**TEXT:**
#OKFest Open Science and Culture Hackday – Project 3: Investigative Open Bibliography

September 18, 2012 in Hackday, Meetings, OKFest, Tools

The third hackday project aims to explore the links between corporations and researchers for the areas of organic food, but more widely research into pharmaceuticals, cosmetics, food and other consumer products. By extracting author and funding data from the full text open access literature, funding links become clearer allowing visualisation which can be manipulated into patterns based on study outcomes to identify areas with particularly high positive result publication biases which may be influenced by commercial interests.

How to Do It?

Luckily the OKFN has several tools at its disposal to make this happen:

Our Open Biblio project has developed tools to extract full text literature (PubCrawler) and convert files into bibliographic metadata formats such as BibJSON whereby data can be easily manipulated and facet browsed (BibServer).
Therefore, we are extracting a subset of the open access BioMedCentral articles.

The next step will be to extract author information and affiliation (illustrated using Ahmet et al., 2011), which brings up a new problem of reconciling affiliations where no canonical list of institutions exists. Much discussion ensued about the possibility of using pyBOSSA and merging several publicly available lists of institutions from authoritative sources as a starting point.

We will also require funding data and competing interests sections from the articles, which can be mined using natural language processing tools to extract corporate names (possibly utilising Open Corporates) and references to other funders e.g. research councils and charities.

Once extracted this information would be entered into a database for faceted searching by funder, institution and author along with standard bibliographic metadata e.g. list all articles funded by GlaxoSmithKline and published in UK institutions in 2011.

What Can We Do With It?

**DATA FOR ANALYSIS:**
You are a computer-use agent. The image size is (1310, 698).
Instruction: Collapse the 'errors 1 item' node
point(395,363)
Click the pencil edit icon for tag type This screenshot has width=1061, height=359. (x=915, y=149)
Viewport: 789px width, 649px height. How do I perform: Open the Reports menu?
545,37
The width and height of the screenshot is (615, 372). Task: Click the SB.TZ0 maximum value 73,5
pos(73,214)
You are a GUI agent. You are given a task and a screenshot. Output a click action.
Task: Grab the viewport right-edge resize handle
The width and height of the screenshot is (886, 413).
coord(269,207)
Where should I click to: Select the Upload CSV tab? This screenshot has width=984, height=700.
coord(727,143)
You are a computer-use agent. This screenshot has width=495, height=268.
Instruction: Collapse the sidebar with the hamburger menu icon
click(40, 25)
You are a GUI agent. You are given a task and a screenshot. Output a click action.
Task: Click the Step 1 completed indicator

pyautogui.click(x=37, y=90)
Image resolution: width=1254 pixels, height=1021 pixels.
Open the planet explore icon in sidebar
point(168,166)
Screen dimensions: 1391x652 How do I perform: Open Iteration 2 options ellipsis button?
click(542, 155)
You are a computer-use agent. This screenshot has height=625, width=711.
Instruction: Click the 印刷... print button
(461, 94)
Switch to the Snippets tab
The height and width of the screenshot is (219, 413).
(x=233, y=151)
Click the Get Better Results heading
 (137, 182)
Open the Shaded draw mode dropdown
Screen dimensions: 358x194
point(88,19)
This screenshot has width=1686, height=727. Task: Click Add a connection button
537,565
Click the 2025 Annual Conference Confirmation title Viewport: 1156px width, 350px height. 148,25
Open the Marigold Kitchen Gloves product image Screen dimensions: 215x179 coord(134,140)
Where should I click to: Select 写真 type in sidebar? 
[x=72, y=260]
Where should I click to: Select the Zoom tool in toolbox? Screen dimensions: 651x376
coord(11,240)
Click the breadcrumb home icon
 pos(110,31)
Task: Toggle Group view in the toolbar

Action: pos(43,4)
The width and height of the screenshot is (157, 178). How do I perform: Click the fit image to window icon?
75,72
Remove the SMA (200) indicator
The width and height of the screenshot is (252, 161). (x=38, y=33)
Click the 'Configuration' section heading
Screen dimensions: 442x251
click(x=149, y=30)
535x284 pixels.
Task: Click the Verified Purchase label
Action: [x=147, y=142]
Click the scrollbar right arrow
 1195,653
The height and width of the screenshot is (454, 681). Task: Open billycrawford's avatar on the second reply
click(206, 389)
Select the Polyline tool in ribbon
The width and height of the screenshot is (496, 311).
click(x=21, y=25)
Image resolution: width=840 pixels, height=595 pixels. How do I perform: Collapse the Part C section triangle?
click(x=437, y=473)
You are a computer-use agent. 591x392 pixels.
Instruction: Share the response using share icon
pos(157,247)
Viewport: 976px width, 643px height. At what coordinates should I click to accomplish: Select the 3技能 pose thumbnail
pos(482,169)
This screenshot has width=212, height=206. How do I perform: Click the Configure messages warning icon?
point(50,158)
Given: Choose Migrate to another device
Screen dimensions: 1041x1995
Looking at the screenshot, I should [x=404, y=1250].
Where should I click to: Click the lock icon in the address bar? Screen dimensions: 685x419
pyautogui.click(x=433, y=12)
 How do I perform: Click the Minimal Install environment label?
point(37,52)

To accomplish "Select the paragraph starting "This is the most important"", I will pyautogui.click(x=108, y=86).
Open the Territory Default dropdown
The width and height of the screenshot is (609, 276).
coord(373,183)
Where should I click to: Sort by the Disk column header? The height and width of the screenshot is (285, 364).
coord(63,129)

**PROBLEMS TO WORK ON:**
[a] Restate word for word the part of the open bibliography post that opens with "The third hackday" and closes with "by commercial interests.".
[b] Using the open bibliography post, decide whether each statement agrees with it, answering yes or no and quoting the deciding words: (i) PubCrawler is the tool that extracts full text literature; (ii) a canonical list of institutions already exists for reconciling affiliations; (iii) the articles being extracted are a subset of the open access BioMedCentral articles.
[c] Continue the open bibliography post from the point where it stops.
The records can be set aside; nothing here depends on them.

**TASK RESPONSES:**
[a]
The third hackday project aims to explore the links between corporations and researchers for the areas of organic food, but more widely research into pharmaceuticals, cosmetics, food and other consumer products. By extracting author and funding data from the full text open access literature, funding links become clearer allowing visualisation which can be manipulated into patterns based on study outcomes to identify areas with particularly high positive result publication biases which may be influenced by commercial interests.

[b]
(i) Yes: "tools to extract full text literature (PubCrawler)"
(ii) No: "where no canonical list of institutions exists"
(iii) Yes: "we are extracting a subset of the open access BioMedCentral articles"

[c]
This would lay the ground work for linking to other data sets and further elucidating patterns in corporate funding of research. For example, abstracts and key words could be used to browse by topic and a further pyBOSSA app could be generated to type the articles by a positive or negative result, or even graded e.g. relative risk of a new clinical treatment. This could be used to look at positive publishing bias in different areas of science and for work through different funders – which appear to be the worst affected areas? Which funders very rarely publish negative results?

Many studies on publication bias already exist in clinical trials but they are often limited to a few hundred articles e.g. Friedman and Richter, 2004, whereas the automated methodology described above could examine large portions of the literature. There are also different types of publication biases e.g. citation biases for positive articles which could possibly be investigated on a larger scale using these techniques than is currently possible, particularly involving Open Citation tools.

Incorporating geographic information on institutions and keyword analysis could reveal hot spots of research and other useful information for funders and research managers.

Hard at work hacking with the OKF Okapi

What Did We Do?

We completed liberating BMC articles by crawling the site and using parsers from BibTex to BibJSON. By the end of the week we expect to have 140k articles uploaded to BibServer including author, affiliations, abstracts and more.